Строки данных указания
═══

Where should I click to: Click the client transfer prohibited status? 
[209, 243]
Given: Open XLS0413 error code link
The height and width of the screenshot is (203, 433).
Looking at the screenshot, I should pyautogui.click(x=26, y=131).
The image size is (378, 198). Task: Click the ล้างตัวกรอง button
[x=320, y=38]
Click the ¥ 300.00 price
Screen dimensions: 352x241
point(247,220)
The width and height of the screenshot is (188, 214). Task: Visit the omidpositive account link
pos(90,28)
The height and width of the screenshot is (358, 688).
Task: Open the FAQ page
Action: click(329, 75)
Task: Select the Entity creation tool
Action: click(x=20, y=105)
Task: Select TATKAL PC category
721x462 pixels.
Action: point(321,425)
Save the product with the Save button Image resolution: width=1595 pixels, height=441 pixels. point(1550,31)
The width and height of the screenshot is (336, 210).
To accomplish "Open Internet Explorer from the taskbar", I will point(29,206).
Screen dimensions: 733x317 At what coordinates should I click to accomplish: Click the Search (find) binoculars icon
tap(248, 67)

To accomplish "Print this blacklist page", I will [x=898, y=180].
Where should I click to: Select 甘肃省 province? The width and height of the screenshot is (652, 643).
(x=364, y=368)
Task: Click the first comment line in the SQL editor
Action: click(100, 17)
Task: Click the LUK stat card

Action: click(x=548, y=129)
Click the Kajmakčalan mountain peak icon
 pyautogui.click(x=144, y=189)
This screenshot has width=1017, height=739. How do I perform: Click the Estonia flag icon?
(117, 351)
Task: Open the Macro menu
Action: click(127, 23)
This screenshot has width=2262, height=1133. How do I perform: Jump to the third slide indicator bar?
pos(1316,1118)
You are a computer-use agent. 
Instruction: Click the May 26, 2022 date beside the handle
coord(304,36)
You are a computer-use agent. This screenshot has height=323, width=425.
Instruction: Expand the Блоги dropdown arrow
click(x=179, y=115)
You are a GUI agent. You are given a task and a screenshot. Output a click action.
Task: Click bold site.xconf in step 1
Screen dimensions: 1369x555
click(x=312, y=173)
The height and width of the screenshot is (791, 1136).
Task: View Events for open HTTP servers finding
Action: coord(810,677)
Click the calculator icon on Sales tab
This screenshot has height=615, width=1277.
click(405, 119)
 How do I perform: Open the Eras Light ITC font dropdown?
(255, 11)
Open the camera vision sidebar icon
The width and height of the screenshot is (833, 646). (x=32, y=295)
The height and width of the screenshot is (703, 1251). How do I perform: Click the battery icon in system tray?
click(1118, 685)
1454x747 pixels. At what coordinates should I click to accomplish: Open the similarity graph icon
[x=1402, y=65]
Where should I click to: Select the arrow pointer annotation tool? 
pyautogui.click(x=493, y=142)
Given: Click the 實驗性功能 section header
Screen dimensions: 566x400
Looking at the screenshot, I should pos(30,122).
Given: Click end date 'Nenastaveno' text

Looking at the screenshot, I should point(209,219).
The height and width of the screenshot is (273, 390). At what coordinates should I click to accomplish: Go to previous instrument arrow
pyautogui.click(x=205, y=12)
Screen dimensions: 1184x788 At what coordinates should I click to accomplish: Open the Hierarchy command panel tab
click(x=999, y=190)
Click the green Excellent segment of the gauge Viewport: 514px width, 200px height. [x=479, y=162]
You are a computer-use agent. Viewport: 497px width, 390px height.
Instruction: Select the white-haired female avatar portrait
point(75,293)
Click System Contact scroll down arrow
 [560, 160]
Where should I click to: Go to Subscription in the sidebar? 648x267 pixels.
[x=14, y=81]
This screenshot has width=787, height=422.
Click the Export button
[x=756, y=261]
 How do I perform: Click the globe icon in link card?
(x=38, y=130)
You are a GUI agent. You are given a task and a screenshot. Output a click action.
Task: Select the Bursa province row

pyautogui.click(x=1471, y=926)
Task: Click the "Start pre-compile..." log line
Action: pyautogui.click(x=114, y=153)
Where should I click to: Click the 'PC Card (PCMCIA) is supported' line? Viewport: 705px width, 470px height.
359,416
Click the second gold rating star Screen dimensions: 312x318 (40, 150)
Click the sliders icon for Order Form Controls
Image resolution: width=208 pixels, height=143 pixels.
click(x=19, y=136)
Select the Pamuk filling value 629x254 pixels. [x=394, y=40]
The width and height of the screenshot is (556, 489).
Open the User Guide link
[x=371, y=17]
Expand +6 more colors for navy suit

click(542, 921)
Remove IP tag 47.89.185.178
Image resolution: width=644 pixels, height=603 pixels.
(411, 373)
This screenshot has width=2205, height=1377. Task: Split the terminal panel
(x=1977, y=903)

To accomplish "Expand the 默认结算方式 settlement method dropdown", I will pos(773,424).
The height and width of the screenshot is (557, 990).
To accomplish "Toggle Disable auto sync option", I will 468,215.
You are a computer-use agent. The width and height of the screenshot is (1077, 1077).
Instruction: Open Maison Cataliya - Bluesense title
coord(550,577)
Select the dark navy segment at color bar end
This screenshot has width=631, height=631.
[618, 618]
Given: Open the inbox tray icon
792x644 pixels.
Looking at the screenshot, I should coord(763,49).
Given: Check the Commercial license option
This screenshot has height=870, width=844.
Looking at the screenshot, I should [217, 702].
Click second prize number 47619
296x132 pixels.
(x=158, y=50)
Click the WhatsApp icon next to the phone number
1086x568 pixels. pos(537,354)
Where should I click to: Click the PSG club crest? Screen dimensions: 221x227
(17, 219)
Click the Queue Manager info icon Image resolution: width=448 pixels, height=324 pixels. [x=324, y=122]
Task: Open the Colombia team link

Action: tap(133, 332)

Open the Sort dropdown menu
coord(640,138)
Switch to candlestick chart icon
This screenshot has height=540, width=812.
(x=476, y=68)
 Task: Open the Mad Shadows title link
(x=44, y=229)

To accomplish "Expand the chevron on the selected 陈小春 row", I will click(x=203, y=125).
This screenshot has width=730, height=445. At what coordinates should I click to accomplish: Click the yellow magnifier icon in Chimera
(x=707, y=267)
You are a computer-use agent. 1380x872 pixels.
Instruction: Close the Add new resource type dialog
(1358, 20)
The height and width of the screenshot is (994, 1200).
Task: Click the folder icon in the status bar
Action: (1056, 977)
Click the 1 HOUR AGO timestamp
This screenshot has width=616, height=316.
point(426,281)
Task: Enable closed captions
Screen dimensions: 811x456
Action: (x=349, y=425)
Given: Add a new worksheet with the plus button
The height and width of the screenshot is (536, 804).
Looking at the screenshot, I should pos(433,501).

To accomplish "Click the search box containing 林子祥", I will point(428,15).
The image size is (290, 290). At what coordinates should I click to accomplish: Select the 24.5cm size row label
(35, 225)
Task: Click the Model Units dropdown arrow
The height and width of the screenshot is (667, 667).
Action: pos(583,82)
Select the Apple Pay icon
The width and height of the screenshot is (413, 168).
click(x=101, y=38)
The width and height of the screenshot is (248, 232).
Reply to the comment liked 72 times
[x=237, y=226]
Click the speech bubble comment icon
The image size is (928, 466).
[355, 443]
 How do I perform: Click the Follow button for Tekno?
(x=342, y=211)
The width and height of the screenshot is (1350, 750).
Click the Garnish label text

═══

**Письменное указание:**
Верните все записи выше строка за строкой, ничего в них не меняя.

**В ответ:**
Where should I click to: Click the client transfer prohibited status? 
[209, 243]
Given: Open XLS0413 error code link
The height and width of the screenshot is (203, 433).
Looking at the screenshot, I should pyautogui.click(x=26, y=131).
The image size is (378, 198). Task: Click the ล้างตัวกรอง button
[x=320, y=38]
Click the ¥ 300.00 price
Screen dimensions: 352x241
point(247,220)
The width and height of the screenshot is (188, 214). Task: Visit the omidpositive account link
pos(90,28)
The height and width of the screenshot is (358, 688).
Task: Open the FAQ page
Action: click(329, 75)
Task: Select the Entity creation tool
Action: click(x=20, y=105)
Task: Select TATKAL PC category
721x462 pixels.
Action: point(321,425)
Save the product with the Save button Image resolution: width=1595 pixels, height=441 pixels. point(1550,31)
The width and height of the screenshot is (336, 210).
To accomplish "Open Internet Explorer from the taskbar", I will point(29,206).
Screen dimensions: 733x317 At what coordinates should I click to accomplish: Click the Search (find) binoculars icon
tap(248, 67)

To accomplish "Print this blacklist page", I will [x=898, y=180].
Where should I click to: Select 甘肃省 province? The width and height of the screenshot is (652, 643).
(x=364, y=368)
Task: Click the first comment line in the SQL editor
Action: click(100, 17)
Task: Click the LUK stat card

Action: click(x=548, y=129)
Click the Kajmakčalan mountain peak icon
 pyautogui.click(x=144, y=189)
This screenshot has width=1017, height=739. How do I perform: Click the Estonia flag icon?
(117, 351)
Task: Open the Macro menu
Action: click(127, 23)
This screenshot has width=2262, height=1133. How do I perform: Jump to the third slide indicator bar?
pos(1316,1118)
You are a computer-use agent. 
Instruction: Click the May 26, 2022 date beside the handle
coord(304,36)
You are a computer-use agent. This screenshot has height=323, width=425.
Instruction: Expand the Блоги dropdown arrow
click(x=179, y=115)
You are a GUI agent. You are given a task and a screenshot. Output a click action.
Task: Click bold site.xconf in step 1
Screen dimensions: 1369x555
click(x=312, y=173)
The height and width of the screenshot is (791, 1136).
Task: View Events for open HTTP servers finding
Action: coord(810,677)
Click the calculator icon on Sales tab
This screenshot has height=615, width=1277.
click(405, 119)
 How do I perform: Open the Eras Light ITC font dropdown?
(255, 11)
Open the camera vision sidebar icon
The width and height of the screenshot is (833, 646). (x=32, y=295)
The height and width of the screenshot is (703, 1251). How do I perform: Click the battery icon in system tray?
click(1118, 685)
1454x747 pixels. At what coordinates should I click to accomplish: Open the similarity graph icon
[x=1402, y=65]
Where should I click to: Select the arrow pointer annotation tool? 
pyautogui.click(x=493, y=142)
Given: Click the 實驗性功能 section header
Screen dimensions: 566x400
Looking at the screenshot, I should pos(30,122).
Given: Click end date 'Nenastaveno' text

Looking at the screenshot, I should point(209,219).
The height and width of the screenshot is (273, 390). At what coordinates should I click to accomplish: Go to previous instrument arrow
pyautogui.click(x=205, y=12)
Screen dimensions: 1184x788 At what coordinates should I click to accomplish: Open the Hierarchy command panel tab
click(x=999, y=190)
Click the green Excellent segment of the gauge Viewport: 514px width, 200px height. [x=479, y=162]
You are a computer-use agent. Viewport: 497px width, 390px height.
Instruction: Select the white-haired female avatar portrait
point(75,293)
Click System Contact scroll down arrow
 [560, 160]
Where should I click to: Go to Subscription in the sidebar? 648x267 pixels.
[x=14, y=81]
This screenshot has width=787, height=422.
Click the Export button
[x=756, y=261]
 How do I perform: Click the globe icon in link card?
(x=38, y=130)
You are a GUI agent. You are given a task and a screenshot. Output a click action.
Task: Select the Bursa province row

pyautogui.click(x=1471, y=926)
Task: Click the "Start pre-compile..." log line
Action: pyautogui.click(x=114, y=153)
Where should I click to: Click the 'PC Card (PCMCIA) is supported' line? Viewport: 705px width, 470px height.
359,416
Click the second gold rating star Screen dimensions: 312x318 (40, 150)
Click the sliders icon for Order Form Controls
Image resolution: width=208 pixels, height=143 pixels.
click(x=19, y=136)
Select the Pamuk filling value 629x254 pixels. [x=394, y=40]
The width and height of the screenshot is (556, 489).
Open the User Guide link
[x=371, y=17]
Expand +6 more colors for navy suit

click(542, 921)
Remove IP tag 47.89.185.178
Image resolution: width=644 pixels, height=603 pixels.
(411, 373)
This screenshot has width=2205, height=1377. Task: Split the terminal panel
(x=1977, y=903)

To accomplish "Expand the 默认结算方式 settlement method dropdown", I will pos(773,424).
The height and width of the screenshot is (557, 990).
To accomplish "Toggle Disable auto sync option", I will 468,215.
You are a computer-use agent. The width and height of the screenshot is (1077, 1077).
Instruction: Open Maison Cataliya - Bluesense title
coord(550,577)
Select the dark navy segment at color bar end
This screenshot has width=631, height=631.
[618, 618]
Given: Open the inbox tray icon
792x644 pixels.
Looking at the screenshot, I should coord(763,49).
Given: Check the Commercial license option
This screenshot has height=870, width=844.
Looking at the screenshot, I should [217, 702].
Click second prize number 47619
296x132 pixels.
(x=158, y=50)
Click the WhatsApp icon next to the phone number
1086x568 pixels. pos(537,354)
Where should I click to: Click the PSG club crest? Screen dimensions: 221x227
(17, 219)
Click the Queue Manager info icon Image resolution: width=448 pixels, height=324 pixels. [x=324, y=122]
Task: Open the Colombia team link

Action: tap(133, 332)

Open the Sort dropdown menu
coord(640,138)
Switch to candlestick chart icon
This screenshot has height=540, width=812.
(x=476, y=68)
 Task: Open the Mad Shadows title link
(x=44, y=229)

To accomplish "Expand the chevron on the selected 陈小春 row", I will click(x=203, y=125).
This screenshot has width=730, height=445. At what coordinates should I click to accomplish: Click the yellow magnifier icon in Chimera
(x=707, y=267)
You are a computer-use agent. 1380x872 pixels.
Instruction: Close the Add new resource type dialog
(1358, 20)
The height and width of the screenshot is (994, 1200).
Task: Click the folder icon in the status bar
Action: (1056, 977)
Click the 1 HOUR AGO timestamp
This screenshot has width=616, height=316.
point(426,281)
Task: Enable closed captions
Screen dimensions: 811x456
Action: (x=349, y=425)
Given: Add a new worksheet with the plus button
The height and width of the screenshot is (536, 804).
Looking at the screenshot, I should pos(433,501).

To accomplish "Click the search box containing 林子祥", I will point(428,15).
The image size is (290, 290). At what coordinates should I click to accomplish: Select the 24.5cm size row label
(35, 225)
Task: Click the Model Units dropdown arrow
The height and width of the screenshot is (667, 667).
Action: pos(583,82)
Select the Apple Pay icon
The width and height of the screenshot is (413, 168).
click(x=101, y=38)
The width and height of the screenshot is (248, 232).
Reply to the comment liked 72 times
[x=237, y=226]
Click the speech bubble comment icon
The image size is (928, 466).
[355, 443]
 How do I perform: Click the Follow button for Tekno?
(x=342, y=211)
The width and height of the screenshot is (1350, 750).
Click the Garnish label text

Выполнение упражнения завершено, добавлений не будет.